Adapted by Maori playwright and actor Riwia Brown from controversial New Zealand author Alan Duff’s best-selling novel, Once Were Warriors had the distinction of being the first feature film to be produced by Communicado, New Zealand’s largest independent production house. Incepted in 1989, the company specialised in the field of television and video presentations, and, realising the potent nature of Duff’s book, decided - quite rightly - that Once Were Warriors would create an instant impact as their feature-length film debut. However, it can be safely assumed that even Communicado were unprepared for
the amount of exposure, the unanimous praise from audiences and critics, and the reforms made to New Zealand law in relation to the issue of domestic violence, that their film would propagate.

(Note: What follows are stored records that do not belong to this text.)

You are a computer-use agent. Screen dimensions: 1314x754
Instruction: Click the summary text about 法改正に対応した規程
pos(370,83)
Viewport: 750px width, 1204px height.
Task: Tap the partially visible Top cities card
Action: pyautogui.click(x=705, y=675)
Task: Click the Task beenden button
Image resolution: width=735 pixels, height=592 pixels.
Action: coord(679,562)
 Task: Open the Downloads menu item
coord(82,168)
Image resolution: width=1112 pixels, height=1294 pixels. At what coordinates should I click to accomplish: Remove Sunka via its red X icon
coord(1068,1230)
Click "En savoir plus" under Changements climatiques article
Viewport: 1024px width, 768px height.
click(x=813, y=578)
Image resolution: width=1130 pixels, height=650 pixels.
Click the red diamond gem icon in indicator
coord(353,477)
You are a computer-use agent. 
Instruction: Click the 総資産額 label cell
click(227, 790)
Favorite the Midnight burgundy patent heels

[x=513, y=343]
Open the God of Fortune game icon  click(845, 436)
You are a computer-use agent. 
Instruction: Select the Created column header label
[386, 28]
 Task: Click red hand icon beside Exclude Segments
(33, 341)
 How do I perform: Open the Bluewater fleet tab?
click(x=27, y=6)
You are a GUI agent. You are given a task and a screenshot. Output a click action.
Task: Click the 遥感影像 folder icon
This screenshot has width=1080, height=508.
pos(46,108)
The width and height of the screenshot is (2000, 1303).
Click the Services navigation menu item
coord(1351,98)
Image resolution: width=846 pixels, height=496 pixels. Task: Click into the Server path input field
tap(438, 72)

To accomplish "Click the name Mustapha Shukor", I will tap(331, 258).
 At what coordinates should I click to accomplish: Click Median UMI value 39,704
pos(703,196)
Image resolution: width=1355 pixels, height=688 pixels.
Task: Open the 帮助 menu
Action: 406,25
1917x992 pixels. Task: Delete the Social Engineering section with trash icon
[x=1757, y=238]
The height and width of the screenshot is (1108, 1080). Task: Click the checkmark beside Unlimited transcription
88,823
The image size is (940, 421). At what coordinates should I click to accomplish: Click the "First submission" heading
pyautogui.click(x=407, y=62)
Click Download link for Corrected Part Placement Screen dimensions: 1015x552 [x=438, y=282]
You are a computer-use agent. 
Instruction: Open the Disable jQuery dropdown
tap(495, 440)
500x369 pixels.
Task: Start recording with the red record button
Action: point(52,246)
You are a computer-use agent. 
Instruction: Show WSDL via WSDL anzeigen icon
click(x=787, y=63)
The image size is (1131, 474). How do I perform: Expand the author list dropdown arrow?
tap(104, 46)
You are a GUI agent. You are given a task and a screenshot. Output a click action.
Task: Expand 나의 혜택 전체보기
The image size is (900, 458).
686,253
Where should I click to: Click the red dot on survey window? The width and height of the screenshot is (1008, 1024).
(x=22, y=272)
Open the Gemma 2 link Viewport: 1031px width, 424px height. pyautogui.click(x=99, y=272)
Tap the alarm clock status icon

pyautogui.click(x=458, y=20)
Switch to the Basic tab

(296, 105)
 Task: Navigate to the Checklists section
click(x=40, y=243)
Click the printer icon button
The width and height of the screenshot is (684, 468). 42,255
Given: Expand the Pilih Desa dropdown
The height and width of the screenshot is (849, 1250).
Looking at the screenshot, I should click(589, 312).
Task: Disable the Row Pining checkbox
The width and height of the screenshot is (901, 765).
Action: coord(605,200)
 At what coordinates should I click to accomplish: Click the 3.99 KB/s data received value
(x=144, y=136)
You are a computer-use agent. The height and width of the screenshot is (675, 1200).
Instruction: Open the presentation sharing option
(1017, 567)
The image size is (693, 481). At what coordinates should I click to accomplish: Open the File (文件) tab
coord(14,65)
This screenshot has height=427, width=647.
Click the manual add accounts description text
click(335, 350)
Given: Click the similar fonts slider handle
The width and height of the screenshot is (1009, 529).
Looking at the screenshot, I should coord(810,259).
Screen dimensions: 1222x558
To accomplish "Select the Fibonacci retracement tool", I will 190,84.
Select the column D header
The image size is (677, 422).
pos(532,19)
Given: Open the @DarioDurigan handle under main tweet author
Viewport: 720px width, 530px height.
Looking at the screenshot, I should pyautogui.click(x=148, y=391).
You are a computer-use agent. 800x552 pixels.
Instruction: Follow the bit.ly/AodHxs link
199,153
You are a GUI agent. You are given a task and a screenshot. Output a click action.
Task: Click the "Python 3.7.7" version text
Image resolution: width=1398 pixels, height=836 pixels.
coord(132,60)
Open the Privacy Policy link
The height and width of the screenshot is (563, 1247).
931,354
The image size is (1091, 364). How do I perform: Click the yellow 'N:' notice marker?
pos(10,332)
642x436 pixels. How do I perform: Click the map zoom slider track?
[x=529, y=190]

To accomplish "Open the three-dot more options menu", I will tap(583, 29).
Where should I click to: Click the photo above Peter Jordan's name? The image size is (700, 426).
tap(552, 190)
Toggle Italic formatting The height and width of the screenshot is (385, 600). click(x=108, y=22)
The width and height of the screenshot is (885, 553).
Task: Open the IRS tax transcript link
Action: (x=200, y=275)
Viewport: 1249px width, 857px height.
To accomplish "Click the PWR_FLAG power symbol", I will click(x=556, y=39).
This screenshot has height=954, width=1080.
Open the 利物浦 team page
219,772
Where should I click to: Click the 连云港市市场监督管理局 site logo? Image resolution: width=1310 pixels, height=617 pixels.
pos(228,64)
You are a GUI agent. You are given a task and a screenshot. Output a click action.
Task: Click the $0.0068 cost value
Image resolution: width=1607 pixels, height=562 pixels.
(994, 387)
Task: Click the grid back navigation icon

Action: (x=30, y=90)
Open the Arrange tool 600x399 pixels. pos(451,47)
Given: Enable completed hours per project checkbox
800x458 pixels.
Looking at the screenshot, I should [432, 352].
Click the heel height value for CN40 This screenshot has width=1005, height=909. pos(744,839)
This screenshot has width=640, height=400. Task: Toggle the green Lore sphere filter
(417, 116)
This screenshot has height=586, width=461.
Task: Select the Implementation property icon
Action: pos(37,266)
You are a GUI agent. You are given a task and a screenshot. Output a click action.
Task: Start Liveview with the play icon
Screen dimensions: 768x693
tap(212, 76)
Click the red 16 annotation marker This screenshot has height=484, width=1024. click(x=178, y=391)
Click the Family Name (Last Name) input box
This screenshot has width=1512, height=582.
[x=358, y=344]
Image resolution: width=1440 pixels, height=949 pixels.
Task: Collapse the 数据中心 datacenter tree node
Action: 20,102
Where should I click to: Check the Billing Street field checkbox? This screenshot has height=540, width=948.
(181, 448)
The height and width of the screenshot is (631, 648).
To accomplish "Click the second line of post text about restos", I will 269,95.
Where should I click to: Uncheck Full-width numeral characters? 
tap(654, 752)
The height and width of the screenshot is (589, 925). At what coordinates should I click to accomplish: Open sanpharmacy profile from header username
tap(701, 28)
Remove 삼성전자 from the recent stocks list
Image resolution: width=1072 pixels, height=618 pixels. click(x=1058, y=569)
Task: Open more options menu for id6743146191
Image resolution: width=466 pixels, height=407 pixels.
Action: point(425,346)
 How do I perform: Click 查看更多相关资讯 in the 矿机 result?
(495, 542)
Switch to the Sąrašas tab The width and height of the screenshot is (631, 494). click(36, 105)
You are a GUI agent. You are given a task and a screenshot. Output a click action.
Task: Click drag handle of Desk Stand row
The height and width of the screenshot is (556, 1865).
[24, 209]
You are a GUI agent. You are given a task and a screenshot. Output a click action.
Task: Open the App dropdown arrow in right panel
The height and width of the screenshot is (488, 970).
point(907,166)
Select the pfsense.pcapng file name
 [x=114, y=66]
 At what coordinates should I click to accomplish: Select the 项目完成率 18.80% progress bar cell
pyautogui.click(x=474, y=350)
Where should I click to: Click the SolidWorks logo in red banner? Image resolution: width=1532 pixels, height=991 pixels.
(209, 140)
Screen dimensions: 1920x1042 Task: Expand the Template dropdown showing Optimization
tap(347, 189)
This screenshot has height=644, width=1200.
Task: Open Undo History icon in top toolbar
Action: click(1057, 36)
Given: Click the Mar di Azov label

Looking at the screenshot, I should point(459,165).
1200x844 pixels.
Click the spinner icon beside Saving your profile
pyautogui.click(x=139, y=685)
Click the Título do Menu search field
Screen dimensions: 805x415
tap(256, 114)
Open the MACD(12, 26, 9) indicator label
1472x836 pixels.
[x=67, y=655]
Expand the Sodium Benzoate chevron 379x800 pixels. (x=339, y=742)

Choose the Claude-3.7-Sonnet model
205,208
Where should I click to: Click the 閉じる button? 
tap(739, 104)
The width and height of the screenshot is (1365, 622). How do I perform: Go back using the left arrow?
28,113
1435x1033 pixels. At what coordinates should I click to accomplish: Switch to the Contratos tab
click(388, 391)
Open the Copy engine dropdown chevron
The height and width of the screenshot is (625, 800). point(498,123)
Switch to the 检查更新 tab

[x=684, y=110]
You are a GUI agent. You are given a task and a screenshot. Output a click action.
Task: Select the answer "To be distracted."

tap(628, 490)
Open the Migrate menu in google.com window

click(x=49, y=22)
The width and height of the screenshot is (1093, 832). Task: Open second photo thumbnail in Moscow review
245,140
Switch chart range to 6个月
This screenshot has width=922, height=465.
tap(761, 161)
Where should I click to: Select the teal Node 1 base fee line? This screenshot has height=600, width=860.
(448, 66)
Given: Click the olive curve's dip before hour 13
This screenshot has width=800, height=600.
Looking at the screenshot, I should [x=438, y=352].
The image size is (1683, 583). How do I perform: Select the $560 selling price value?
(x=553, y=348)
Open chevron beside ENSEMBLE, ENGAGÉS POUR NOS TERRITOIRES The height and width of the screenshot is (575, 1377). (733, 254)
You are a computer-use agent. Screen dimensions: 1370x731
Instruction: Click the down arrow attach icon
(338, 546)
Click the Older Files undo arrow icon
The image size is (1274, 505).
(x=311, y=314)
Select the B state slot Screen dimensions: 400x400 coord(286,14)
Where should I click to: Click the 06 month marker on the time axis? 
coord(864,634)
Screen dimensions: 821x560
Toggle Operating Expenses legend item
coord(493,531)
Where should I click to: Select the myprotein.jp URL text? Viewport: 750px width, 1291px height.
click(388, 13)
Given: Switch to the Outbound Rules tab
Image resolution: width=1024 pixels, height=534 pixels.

Brown’s screen adaptation differs significantly from Duff’s novel in terms of perspective. While the novel’s narrative structure consisted of musings from each character’s stream-of-thought, it was considered that Beth Heke was its greatest focal point and that the resultant film version should be restructured accordingly; thus, Tamahori’s motion picture acquires a woman’s point of view. Despite having a male director at its helm (assisted by a prominent female production crew), Once Were Warriors could be almost be regarded as a feminist film, as ultimately, through the constant routine of beatings, intimidation, and humiliation, Beth is resolute and defiant against her abusive husband. Although the cross she is forced to bear is heavy, she seeks redemption from her lot as an impoverished, but proud, Maori woman who, after facing the greatest fear that a mother can experience, finds the self-empowerment to reevaluate her life.
Receiving financial backing from the Film Commission, New Zealand On Air and post-production support from Avalon NFU Studios, the filmmakers focused their attention on casting. Perhaps the easiest choice was that of Rena Owen as Beth;
while reading Duff’s novel, both Tamahori and producer Robin Scholes envisioned Owen as the abused matriarch of the Heke family, believing that the actress was the only person who could deliver the emotional complexity and raw
intensity the character demanded. However, finding the right actor in which to portray Jake - and, more importantly, his Jekyll and Hyde characteristics -
proved to be a difficult undertaking. After relentlessly searching backstreets, gymnasiums and prisons, it was realised that the part would be impossible for a novice or inexperienced actor to play.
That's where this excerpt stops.